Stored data
==========

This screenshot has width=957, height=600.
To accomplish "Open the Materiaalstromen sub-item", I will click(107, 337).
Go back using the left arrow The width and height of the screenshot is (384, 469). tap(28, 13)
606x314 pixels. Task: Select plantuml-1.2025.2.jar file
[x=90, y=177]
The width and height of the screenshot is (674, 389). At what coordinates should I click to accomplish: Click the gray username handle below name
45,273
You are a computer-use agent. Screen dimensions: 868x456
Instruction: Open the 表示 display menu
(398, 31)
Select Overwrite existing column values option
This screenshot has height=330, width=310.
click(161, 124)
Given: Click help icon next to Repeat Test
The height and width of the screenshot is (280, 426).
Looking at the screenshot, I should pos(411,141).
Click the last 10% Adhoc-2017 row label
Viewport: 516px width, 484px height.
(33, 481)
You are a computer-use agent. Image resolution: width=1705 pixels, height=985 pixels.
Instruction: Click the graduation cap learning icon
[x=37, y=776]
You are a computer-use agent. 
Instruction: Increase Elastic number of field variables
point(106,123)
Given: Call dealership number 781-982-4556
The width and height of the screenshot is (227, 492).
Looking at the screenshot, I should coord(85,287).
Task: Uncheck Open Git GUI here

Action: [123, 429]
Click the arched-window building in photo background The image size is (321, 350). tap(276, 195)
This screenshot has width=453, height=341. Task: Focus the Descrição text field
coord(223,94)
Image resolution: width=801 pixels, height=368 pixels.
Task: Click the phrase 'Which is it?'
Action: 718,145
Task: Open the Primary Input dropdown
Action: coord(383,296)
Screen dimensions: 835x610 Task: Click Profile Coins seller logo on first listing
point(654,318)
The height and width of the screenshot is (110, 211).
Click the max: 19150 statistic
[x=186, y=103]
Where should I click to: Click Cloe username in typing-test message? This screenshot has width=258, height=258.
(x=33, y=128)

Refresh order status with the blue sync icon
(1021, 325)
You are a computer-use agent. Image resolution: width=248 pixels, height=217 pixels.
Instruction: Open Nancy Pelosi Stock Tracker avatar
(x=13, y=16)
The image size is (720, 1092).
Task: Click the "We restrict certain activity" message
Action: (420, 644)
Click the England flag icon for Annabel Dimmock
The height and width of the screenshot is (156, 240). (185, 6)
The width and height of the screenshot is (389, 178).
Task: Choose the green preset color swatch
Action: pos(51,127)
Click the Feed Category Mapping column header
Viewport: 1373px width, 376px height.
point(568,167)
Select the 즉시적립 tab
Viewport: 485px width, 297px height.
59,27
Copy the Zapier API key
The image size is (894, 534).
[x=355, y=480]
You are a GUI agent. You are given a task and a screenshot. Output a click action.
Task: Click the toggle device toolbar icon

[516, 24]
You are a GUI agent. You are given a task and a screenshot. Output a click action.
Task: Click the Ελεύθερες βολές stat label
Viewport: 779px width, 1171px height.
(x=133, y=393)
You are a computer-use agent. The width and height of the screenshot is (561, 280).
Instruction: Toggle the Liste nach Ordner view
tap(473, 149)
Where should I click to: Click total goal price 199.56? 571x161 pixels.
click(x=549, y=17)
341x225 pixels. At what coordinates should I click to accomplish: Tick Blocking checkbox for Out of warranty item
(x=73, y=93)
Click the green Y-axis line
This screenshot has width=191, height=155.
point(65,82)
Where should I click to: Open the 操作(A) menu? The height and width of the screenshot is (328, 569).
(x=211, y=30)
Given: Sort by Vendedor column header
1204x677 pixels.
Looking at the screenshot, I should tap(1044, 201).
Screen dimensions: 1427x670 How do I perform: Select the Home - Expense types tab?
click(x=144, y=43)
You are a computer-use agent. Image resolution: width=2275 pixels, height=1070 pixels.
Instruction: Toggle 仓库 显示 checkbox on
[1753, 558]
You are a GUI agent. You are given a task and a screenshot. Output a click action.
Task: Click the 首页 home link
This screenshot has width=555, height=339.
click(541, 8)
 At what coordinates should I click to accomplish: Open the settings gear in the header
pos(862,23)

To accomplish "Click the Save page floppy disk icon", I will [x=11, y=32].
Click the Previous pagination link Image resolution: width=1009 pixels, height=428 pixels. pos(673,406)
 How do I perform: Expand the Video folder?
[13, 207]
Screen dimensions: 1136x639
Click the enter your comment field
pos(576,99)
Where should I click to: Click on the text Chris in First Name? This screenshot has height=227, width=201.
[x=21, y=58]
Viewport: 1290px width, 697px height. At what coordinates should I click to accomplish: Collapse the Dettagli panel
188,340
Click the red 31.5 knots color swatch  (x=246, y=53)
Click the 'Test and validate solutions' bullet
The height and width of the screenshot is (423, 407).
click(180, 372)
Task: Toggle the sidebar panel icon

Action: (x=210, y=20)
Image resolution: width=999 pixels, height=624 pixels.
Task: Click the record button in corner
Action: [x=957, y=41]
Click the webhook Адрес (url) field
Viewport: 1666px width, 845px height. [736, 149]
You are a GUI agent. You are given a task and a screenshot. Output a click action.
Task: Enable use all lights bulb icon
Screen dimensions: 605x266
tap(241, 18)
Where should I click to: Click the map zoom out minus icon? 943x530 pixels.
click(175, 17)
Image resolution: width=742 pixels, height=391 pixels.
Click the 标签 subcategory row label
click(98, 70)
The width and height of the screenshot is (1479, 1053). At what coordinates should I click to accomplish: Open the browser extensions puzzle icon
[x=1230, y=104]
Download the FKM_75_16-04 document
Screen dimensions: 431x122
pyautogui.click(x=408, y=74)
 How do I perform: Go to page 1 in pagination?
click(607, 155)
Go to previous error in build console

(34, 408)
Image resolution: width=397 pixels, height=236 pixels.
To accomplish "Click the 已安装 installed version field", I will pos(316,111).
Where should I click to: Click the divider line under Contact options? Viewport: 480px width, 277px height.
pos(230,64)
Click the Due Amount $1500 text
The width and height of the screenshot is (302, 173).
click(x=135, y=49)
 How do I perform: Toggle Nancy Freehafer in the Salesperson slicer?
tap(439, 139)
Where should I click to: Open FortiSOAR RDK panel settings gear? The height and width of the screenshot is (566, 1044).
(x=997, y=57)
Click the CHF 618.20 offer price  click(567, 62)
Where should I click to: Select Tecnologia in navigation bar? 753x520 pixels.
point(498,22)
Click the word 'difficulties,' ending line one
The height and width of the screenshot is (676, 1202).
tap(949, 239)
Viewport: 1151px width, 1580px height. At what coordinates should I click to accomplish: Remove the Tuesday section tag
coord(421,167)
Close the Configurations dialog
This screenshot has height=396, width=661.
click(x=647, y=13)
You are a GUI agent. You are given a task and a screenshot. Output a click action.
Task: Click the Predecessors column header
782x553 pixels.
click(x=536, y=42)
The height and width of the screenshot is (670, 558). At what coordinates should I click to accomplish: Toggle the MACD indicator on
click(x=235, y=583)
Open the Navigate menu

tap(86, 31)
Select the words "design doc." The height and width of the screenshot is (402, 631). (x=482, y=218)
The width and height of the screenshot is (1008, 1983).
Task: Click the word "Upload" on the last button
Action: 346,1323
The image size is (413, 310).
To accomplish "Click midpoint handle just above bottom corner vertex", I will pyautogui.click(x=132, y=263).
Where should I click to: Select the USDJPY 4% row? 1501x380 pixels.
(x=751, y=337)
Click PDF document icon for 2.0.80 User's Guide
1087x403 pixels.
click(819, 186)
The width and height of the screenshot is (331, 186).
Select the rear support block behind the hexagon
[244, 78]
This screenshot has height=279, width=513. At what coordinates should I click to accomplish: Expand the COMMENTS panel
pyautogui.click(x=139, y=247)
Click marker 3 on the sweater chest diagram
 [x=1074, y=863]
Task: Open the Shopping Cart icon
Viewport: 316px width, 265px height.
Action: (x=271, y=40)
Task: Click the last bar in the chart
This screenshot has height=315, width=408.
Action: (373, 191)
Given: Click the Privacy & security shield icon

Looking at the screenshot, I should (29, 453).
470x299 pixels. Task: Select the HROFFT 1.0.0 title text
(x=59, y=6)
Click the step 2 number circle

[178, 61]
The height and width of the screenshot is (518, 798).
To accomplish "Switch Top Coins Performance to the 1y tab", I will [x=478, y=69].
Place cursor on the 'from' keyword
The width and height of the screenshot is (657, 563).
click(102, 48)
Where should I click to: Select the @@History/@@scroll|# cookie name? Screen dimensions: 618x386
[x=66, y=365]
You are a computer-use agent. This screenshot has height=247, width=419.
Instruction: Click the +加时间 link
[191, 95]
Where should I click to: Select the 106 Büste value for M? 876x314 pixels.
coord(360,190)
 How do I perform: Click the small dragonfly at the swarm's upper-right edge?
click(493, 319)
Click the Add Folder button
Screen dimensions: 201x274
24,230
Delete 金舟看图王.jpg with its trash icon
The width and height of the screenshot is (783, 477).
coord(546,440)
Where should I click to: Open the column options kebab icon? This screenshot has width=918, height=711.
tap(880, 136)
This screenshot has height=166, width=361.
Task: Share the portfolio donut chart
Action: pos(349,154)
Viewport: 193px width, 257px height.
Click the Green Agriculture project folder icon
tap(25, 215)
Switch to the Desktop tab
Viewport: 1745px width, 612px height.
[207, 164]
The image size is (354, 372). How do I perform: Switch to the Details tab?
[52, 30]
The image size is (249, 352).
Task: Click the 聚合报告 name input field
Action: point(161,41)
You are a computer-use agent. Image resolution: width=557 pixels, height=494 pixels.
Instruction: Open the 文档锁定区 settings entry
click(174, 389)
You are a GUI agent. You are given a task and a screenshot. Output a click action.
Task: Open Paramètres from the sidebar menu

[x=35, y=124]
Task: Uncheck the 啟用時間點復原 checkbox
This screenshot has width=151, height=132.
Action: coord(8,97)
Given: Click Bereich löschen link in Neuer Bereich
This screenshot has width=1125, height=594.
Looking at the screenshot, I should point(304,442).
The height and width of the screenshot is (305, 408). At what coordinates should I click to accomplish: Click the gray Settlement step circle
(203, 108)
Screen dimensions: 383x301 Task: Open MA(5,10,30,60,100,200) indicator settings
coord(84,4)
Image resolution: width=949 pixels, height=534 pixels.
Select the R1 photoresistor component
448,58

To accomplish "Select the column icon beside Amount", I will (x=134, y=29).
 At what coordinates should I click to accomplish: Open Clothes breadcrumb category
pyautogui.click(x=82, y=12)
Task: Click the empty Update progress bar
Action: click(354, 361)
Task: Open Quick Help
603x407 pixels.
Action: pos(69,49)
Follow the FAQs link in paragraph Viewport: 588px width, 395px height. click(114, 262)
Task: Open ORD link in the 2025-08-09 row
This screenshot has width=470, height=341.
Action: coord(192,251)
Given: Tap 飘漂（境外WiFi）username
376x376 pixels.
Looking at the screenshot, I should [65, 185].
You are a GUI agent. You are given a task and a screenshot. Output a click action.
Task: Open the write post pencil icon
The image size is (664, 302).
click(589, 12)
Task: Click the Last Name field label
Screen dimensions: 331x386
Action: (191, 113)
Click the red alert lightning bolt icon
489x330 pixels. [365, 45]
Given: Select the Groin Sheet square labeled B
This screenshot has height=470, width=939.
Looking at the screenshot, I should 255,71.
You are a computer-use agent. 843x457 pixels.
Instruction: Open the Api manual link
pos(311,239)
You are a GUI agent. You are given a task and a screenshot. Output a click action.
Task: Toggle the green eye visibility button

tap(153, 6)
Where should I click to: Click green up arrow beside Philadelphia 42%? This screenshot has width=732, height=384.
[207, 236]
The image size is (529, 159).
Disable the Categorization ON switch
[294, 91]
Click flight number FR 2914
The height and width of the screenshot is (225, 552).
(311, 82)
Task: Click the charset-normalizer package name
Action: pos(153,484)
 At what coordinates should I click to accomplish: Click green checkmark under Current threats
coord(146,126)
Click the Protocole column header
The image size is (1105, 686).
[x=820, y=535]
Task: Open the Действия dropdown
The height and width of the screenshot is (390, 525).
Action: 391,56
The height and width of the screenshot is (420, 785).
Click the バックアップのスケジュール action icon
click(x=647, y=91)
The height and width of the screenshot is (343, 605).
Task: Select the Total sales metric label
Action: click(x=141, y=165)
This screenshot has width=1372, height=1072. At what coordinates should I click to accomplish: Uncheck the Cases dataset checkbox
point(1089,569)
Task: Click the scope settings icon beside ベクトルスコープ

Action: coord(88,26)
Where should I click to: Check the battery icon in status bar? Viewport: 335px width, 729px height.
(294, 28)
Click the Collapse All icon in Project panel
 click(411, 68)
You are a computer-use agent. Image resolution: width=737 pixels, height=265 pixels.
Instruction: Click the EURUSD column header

==========

(Task description) What you return should be the lines from the beginning of the records through the one that contains "You are a computer-use agent. Image resolution: width=1705", repeated exactly and with no additions.

(Reply to the exercise)
This screenshot has width=957, height=600.
To accomplish "Open the Materiaalstromen sub-item", I will click(107, 337).
Go back using the left arrow The width and height of the screenshot is (384, 469). tap(28, 13)
606x314 pixels. Task: Select plantuml-1.2025.2.jar file
[x=90, y=177]
The width and height of the screenshot is (674, 389). At what coordinates should I click to accomplish: Click the gray username handle below name
45,273
You are a computer-use agent. Screen dimensions: 868x456
Instruction: Open the 表示 display menu
(398, 31)
Select Overwrite existing column values option
This screenshot has height=330, width=310.
click(161, 124)
Given: Click help icon next to Repeat Test
The height and width of the screenshot is (280, 426).
Looking at the screenshot, I should pos(411,141).
Click the last 10% Adhoc-2017 row label
Viewport: 516px width, 484px height.
(33, 481)
You are a computer-use agent. Image resolution: width=1705 pixels, height=985 pixels.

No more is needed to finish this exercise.